# Document segment
++++++

The urban travel demand models, developed in the mid 1950s, provided accurate and precise answers to the planning and policy issues being addressed at that time, which mainly revolved around expansion of the highway system to meet the rapidly growing travel demand. However, the urban transportation planning and analysis have undergone changes over the years, while the structure of the travel demand models has remained largely unchanged except for the introduction of disaggregate choice models beginning in the mid-1970s. Legislative and analytical requirements that exceed the capabilities of these models and methodologies have driven new technical approaches such as TRANSIMS.
The Transportation Analysis and Simulation System, or TRANSIMS, is an integrated system of travel forecasting models designed to give transportation planners accurate, and complete information on traffic impacts, congestion, and pollution. It was developed by the Los Alamos National Laboratory to address new transportation and air quality forecasting procedures required by the Clean Air Act, the Intermodal Surface Transportation Efficiency Act, and other regulations.
TRANSIMS includes six different modules: Population Synthesizer, Activity Generator, Route Planner, Microsimulator, Emissions Estimator, and Feedback. This package has been under development since 1994 and needs significant improvements within some of its modules. This dissertation enhances the interaction between the Route Planner and the Microsimulator modules to improve the dynamic traffic assignment process in TRANSIMS, and the Emissions Estimator module.

++++++

# Supplied entries

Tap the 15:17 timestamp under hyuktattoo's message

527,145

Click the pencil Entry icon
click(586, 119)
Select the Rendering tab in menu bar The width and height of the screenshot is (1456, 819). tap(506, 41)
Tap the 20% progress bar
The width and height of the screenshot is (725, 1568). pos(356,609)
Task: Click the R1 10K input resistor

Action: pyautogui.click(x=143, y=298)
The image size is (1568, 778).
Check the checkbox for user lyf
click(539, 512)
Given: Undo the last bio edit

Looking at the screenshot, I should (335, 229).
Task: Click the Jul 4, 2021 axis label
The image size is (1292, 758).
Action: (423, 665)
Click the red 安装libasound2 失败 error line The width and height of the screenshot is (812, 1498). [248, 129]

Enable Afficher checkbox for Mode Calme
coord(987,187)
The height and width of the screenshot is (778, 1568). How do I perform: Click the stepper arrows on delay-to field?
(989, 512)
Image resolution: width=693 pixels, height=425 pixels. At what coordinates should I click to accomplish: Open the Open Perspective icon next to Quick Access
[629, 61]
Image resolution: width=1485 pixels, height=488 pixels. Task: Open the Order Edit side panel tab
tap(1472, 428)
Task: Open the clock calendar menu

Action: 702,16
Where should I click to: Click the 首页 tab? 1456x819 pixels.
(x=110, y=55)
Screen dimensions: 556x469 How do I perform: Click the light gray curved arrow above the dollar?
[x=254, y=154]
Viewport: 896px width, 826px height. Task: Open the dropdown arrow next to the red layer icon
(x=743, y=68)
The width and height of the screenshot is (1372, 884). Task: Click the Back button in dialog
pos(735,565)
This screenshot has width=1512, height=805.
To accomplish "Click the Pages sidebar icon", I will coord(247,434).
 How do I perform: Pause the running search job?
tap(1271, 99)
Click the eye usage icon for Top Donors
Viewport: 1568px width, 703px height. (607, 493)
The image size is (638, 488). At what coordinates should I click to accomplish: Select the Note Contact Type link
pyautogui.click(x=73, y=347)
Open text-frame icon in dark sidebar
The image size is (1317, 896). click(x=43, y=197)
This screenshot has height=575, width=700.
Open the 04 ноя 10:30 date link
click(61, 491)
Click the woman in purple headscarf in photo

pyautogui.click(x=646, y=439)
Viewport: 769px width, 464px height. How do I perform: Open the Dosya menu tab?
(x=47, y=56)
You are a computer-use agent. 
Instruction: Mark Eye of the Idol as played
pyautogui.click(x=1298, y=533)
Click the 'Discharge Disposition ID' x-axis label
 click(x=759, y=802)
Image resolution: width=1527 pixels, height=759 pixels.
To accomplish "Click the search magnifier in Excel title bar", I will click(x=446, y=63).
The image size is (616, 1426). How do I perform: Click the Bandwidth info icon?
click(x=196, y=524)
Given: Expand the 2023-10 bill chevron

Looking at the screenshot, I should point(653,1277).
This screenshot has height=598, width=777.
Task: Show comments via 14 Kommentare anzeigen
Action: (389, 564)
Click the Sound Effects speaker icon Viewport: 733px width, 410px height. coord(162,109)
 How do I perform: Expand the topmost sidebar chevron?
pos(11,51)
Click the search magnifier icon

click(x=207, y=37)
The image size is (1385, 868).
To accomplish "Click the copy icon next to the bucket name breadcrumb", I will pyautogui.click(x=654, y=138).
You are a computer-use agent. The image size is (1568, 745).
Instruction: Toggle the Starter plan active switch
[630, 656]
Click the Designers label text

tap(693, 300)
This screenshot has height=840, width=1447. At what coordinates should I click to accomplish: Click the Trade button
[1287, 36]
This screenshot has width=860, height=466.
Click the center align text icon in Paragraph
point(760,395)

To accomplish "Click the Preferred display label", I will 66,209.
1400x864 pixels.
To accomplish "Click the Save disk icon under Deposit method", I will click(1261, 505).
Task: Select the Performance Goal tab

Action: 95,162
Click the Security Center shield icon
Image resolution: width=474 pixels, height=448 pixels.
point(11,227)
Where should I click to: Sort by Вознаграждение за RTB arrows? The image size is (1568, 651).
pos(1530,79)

++++++

# The problem
State whether each statement below agrees with the TRANSIMS passage, answering yes or no and quoting the deciding words of the passage: 1. TRANSIMS was developed by the Los Alamos National Laboratory. 2. TRANSIMS is made up of five modules. 3. The structure of urban travel demand models has changed substantially over the years.

# Expected output
1. Yes: "It was developed by the Los Alamos National Laboratory"
2. No: "TRANSIMS includes six different modules"
3. No: "the structure of the travel demand models has remained largely unchanged"